■ **Work to be completed**:
Copy out the listing below, from the line containing "Find the location of a" through the end of the listing, both ends included. Leave the pictures out.

■ **Data provided**:
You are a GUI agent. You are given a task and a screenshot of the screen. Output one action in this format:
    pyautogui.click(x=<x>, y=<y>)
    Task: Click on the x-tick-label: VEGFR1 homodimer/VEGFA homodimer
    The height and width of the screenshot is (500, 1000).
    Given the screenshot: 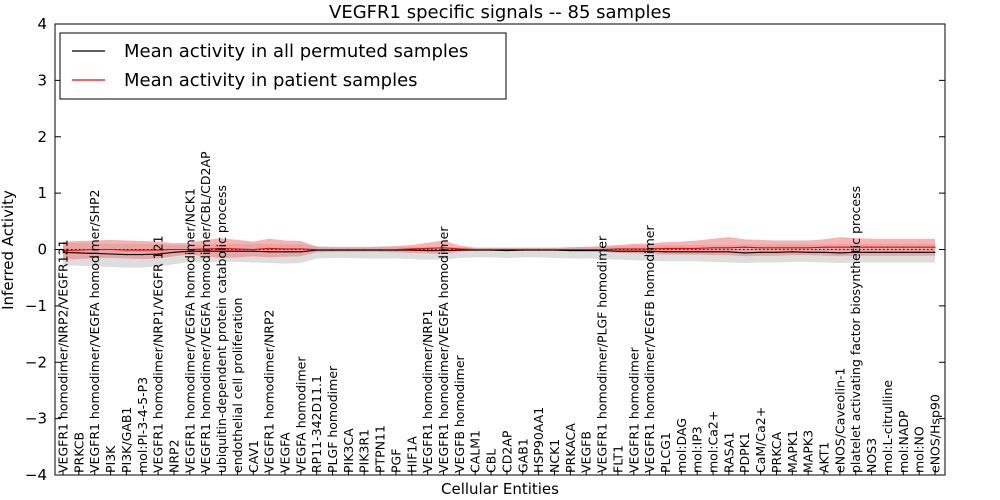 What is the action you would take?
    pyautogui.click(x=444, y=350)
    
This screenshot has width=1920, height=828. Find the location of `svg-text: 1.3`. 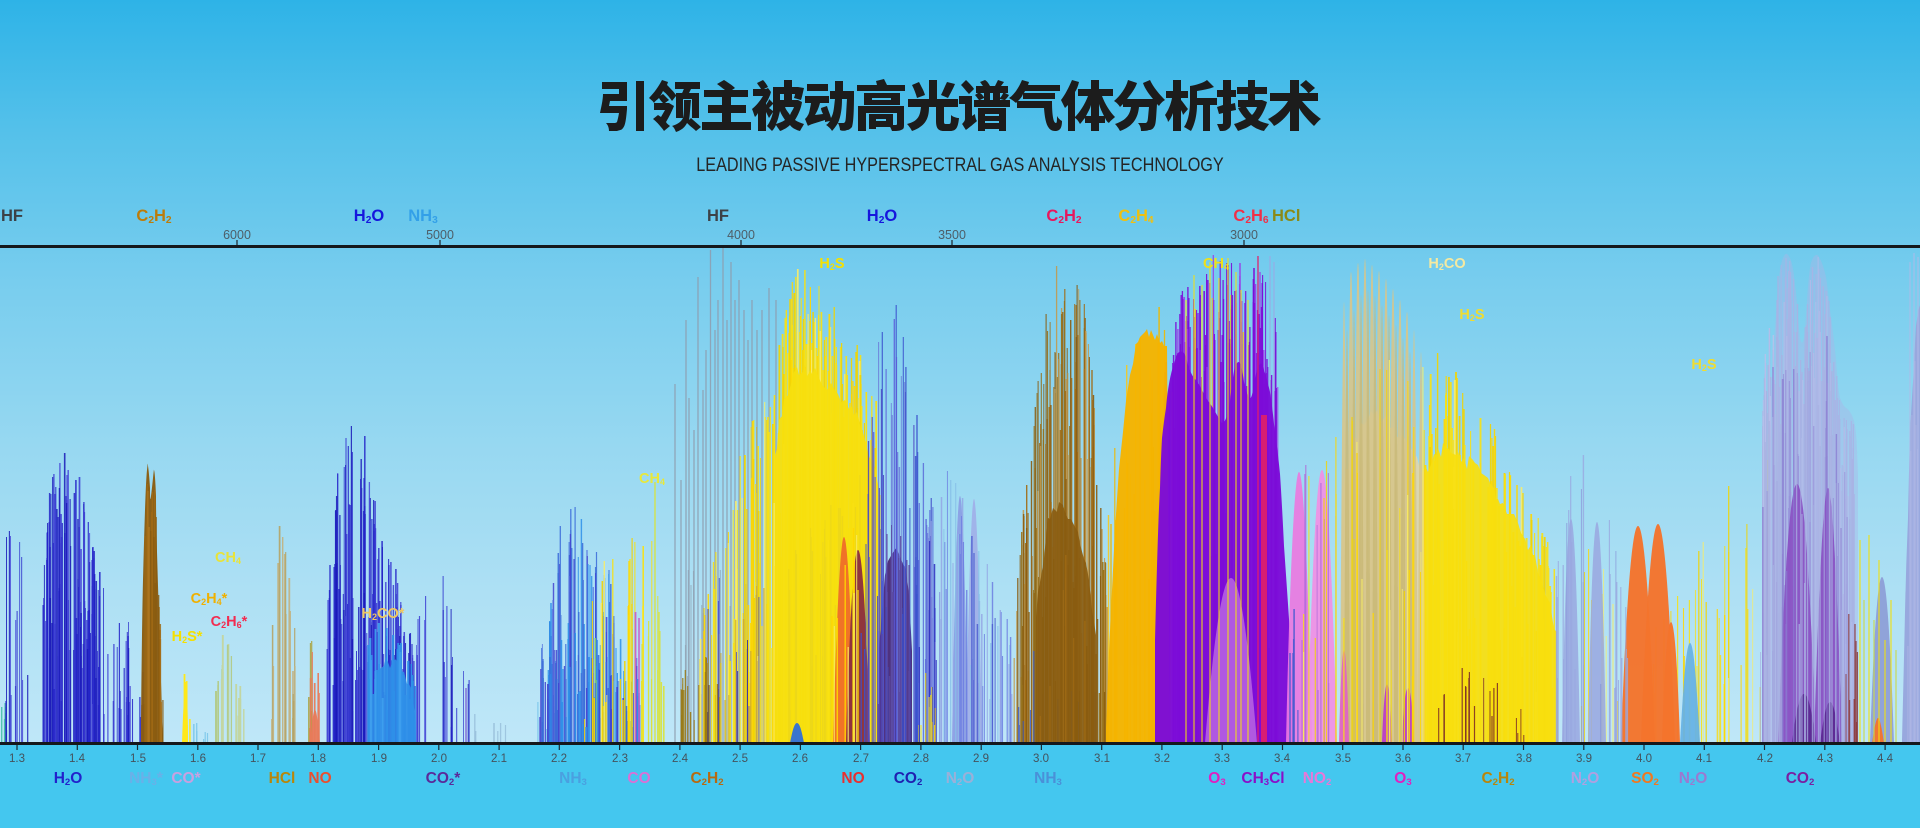

svg-text: 1.3 is located at coordinates (17, 759).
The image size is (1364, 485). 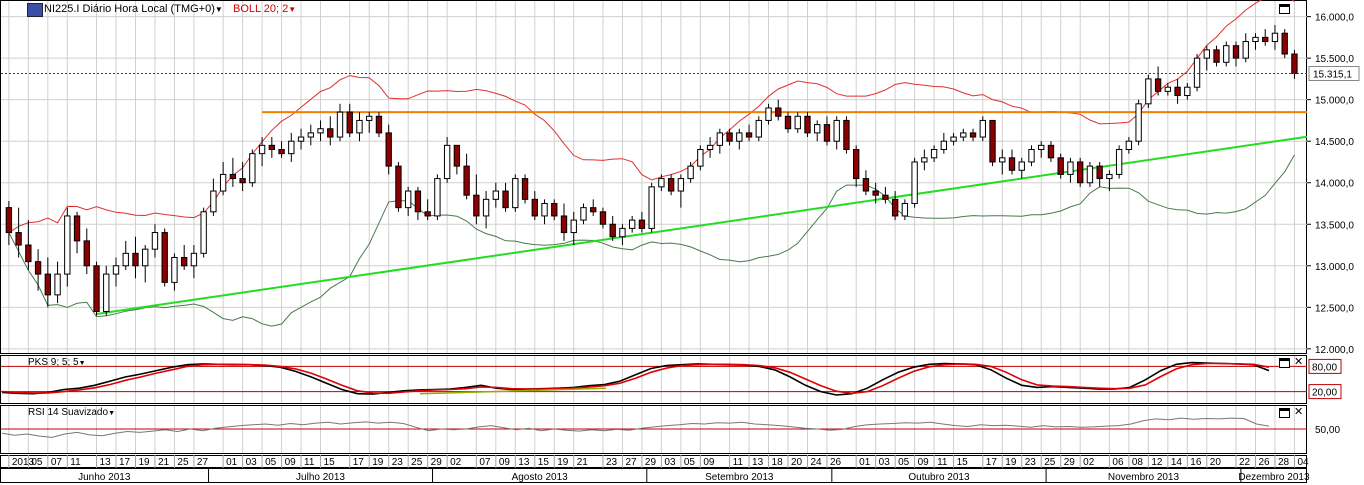 I want to click on day-tick-label: 04, so click(x=1303, y=462).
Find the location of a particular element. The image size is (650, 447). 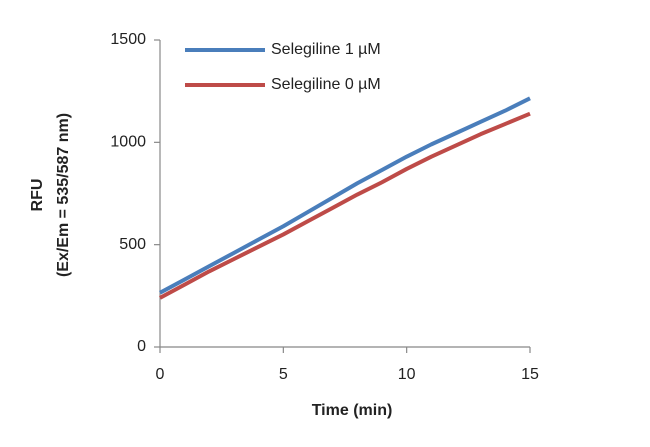

x-axis-label: Time (min) is located at coordinates (352, 410).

■ **Response to this exercise**:
Find the location of a particular element. The image size is (650, 447). 

x-axis-label: Time (min) is located at coordinates (352, 410).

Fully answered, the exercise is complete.